Instructions to follow → Write down exactly the lines of the records below, beginning with the first and ending with the line that includes "Open the Developers dropdown".

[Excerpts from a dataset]
********
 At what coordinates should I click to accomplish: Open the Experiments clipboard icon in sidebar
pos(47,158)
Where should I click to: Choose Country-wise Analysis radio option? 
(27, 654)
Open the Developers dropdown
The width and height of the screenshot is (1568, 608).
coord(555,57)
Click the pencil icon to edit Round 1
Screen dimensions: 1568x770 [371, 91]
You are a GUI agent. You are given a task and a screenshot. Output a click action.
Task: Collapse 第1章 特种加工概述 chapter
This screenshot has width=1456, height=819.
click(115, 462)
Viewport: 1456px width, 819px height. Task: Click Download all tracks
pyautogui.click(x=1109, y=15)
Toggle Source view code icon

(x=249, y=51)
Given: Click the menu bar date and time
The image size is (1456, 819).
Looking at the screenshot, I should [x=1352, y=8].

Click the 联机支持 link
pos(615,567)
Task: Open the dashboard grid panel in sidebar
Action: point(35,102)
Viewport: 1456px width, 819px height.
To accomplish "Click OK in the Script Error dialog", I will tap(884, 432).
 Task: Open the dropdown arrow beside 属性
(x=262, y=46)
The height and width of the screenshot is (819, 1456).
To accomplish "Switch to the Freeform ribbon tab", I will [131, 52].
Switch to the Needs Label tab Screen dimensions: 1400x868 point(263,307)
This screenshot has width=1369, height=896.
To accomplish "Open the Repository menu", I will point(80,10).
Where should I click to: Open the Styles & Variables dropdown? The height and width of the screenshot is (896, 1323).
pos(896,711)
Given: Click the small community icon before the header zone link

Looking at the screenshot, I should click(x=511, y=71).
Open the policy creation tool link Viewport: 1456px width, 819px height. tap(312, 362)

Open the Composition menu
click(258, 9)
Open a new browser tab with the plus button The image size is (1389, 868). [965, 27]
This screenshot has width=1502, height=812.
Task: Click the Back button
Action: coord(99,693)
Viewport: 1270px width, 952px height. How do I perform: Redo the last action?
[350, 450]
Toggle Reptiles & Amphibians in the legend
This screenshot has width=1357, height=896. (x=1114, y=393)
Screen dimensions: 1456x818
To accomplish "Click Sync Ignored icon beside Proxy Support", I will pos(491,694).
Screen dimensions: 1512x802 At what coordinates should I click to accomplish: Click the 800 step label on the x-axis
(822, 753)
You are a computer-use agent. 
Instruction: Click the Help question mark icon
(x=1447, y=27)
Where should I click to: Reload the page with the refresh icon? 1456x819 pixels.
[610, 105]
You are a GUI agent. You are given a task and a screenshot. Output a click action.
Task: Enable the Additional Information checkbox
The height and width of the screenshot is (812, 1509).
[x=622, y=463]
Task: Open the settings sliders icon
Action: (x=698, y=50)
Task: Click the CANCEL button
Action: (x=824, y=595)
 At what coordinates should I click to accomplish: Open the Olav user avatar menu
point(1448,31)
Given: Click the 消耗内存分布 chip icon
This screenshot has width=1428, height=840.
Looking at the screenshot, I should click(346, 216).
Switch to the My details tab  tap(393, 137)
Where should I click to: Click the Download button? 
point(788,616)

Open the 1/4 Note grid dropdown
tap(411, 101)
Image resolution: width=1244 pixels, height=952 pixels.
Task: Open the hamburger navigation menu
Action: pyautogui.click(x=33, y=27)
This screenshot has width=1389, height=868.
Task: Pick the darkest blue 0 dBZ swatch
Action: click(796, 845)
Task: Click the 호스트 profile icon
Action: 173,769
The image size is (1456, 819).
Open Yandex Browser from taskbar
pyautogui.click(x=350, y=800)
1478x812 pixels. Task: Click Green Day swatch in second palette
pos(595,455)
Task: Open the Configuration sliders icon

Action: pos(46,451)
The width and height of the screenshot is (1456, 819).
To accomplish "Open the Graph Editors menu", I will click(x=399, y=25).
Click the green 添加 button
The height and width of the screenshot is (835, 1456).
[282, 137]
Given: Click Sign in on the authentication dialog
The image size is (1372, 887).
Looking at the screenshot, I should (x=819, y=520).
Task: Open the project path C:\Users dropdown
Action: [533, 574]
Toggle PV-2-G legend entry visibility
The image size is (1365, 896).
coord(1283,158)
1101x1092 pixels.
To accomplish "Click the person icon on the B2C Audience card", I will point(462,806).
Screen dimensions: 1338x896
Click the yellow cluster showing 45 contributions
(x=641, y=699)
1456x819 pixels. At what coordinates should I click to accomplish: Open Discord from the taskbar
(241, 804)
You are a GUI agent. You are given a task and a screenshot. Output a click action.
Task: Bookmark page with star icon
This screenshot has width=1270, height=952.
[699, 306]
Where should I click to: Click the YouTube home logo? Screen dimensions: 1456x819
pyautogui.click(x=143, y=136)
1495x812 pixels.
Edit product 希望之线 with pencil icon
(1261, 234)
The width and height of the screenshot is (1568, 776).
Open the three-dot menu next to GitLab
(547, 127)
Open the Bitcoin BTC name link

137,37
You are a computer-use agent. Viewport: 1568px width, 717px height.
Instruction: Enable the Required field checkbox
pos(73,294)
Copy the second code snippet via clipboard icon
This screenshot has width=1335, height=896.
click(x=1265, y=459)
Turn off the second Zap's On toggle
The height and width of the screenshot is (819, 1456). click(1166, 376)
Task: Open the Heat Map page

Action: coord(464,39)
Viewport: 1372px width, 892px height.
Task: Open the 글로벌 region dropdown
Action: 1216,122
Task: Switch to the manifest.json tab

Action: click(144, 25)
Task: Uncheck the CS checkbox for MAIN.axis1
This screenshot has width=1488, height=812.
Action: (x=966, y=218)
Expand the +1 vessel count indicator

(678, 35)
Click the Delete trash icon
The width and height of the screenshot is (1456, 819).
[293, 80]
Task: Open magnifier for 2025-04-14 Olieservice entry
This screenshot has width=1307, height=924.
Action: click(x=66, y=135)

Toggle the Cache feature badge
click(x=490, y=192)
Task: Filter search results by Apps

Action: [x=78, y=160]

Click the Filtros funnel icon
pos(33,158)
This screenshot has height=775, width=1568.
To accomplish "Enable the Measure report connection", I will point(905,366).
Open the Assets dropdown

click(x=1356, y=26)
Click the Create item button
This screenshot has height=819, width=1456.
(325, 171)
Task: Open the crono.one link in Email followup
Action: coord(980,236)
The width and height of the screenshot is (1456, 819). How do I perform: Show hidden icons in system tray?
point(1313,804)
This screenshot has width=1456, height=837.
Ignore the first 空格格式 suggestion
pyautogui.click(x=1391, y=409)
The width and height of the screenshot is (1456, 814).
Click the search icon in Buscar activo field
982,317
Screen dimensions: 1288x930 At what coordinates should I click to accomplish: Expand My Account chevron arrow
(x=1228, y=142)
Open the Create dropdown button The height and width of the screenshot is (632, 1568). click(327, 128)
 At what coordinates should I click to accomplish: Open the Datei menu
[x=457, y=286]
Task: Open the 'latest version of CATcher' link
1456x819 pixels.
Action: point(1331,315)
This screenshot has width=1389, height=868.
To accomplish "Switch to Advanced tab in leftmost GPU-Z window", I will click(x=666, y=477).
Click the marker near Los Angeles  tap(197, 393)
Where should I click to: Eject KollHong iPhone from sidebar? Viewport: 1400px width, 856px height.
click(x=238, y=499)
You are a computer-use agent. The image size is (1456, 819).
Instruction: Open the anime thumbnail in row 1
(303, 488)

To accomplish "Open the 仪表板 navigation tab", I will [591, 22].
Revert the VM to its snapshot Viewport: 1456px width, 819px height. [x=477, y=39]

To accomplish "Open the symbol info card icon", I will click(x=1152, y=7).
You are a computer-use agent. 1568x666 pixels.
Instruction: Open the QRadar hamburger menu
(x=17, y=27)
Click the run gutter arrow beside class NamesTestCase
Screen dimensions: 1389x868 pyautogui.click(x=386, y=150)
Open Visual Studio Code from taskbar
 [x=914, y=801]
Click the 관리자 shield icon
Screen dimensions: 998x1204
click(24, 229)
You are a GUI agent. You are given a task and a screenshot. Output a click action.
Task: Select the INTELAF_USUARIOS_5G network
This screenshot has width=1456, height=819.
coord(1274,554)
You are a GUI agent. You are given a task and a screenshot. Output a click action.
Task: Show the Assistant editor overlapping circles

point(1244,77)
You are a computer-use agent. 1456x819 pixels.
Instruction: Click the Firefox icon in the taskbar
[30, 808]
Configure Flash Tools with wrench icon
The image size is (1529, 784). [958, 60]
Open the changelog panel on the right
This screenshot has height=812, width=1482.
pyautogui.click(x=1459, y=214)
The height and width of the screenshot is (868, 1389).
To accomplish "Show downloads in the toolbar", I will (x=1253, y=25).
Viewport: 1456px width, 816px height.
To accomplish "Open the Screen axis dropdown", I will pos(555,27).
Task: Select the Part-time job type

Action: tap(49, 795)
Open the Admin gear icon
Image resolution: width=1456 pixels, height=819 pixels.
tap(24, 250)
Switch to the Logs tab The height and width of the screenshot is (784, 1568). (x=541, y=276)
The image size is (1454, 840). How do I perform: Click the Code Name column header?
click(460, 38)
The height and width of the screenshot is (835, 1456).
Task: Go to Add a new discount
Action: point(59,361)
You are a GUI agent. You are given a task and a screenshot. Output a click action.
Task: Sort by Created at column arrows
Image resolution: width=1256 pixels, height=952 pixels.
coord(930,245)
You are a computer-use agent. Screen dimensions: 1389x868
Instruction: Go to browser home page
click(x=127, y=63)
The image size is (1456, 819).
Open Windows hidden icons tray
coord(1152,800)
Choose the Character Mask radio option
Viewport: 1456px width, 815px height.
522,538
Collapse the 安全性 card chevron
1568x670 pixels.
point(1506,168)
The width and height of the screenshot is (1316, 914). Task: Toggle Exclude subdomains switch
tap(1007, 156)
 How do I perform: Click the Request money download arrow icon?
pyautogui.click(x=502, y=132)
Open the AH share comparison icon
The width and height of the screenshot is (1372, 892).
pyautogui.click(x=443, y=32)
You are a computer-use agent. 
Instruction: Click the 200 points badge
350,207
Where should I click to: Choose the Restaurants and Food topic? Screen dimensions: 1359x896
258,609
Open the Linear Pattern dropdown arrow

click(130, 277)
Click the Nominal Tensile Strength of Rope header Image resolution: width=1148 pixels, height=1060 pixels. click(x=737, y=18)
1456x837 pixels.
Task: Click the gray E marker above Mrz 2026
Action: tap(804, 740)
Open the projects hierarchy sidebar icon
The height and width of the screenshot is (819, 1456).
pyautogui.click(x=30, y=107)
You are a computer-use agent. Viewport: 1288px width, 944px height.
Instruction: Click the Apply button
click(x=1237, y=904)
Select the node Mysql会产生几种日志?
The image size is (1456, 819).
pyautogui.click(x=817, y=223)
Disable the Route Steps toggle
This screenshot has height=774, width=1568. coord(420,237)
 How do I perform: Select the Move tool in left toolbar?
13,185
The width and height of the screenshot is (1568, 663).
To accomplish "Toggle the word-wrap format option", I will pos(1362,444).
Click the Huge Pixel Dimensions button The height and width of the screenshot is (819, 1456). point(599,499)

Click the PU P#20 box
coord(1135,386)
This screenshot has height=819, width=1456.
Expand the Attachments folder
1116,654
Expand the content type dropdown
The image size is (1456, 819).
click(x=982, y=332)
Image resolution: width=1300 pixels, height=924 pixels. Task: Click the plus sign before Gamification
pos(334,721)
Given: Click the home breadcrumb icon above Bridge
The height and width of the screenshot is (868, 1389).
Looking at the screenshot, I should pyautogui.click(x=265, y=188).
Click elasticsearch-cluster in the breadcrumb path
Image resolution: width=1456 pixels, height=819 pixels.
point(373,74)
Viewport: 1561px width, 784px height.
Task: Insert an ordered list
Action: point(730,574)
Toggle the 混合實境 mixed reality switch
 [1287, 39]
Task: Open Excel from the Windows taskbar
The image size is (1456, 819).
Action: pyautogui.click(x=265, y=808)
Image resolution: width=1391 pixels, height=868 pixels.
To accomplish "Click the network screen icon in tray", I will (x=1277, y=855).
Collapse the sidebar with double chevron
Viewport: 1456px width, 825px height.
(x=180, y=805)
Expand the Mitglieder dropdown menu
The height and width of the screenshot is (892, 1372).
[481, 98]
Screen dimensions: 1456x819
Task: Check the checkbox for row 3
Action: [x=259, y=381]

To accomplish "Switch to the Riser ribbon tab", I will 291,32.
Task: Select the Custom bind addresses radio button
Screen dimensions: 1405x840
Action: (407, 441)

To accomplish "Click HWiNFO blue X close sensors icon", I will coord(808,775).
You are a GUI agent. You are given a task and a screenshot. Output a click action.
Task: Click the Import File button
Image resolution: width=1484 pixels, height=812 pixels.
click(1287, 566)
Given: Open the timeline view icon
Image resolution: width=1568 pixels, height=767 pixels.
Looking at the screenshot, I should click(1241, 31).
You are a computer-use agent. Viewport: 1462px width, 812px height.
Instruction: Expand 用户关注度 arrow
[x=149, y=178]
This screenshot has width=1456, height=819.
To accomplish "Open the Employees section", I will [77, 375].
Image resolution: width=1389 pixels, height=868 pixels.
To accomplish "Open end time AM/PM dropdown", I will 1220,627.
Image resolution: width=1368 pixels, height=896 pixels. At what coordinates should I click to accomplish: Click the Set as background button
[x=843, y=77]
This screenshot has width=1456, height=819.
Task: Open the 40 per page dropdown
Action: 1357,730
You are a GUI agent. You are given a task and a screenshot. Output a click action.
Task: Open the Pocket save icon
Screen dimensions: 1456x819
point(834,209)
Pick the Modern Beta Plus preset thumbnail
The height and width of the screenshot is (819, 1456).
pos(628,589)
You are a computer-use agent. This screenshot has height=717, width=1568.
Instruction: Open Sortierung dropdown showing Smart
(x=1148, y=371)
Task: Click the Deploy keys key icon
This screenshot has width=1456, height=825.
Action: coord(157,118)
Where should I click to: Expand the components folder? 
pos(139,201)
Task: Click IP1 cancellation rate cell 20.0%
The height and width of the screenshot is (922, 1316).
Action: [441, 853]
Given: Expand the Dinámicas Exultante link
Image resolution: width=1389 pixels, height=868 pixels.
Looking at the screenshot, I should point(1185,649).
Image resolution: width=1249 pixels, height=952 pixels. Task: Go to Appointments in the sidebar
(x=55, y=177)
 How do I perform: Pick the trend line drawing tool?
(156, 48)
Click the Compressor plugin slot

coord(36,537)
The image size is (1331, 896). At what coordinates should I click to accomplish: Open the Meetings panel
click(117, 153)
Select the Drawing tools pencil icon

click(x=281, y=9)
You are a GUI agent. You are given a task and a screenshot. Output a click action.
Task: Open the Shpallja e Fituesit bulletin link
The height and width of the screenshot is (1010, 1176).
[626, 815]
********
Exercise answer →
 At what coordinates should I click to accomplish: Open the Experiments clipboard icon in sidebar
pos(47,158)
Where should I click to: Choose Country-wise Analysis radio option? 
(27, 654)
Open the Developers dropdown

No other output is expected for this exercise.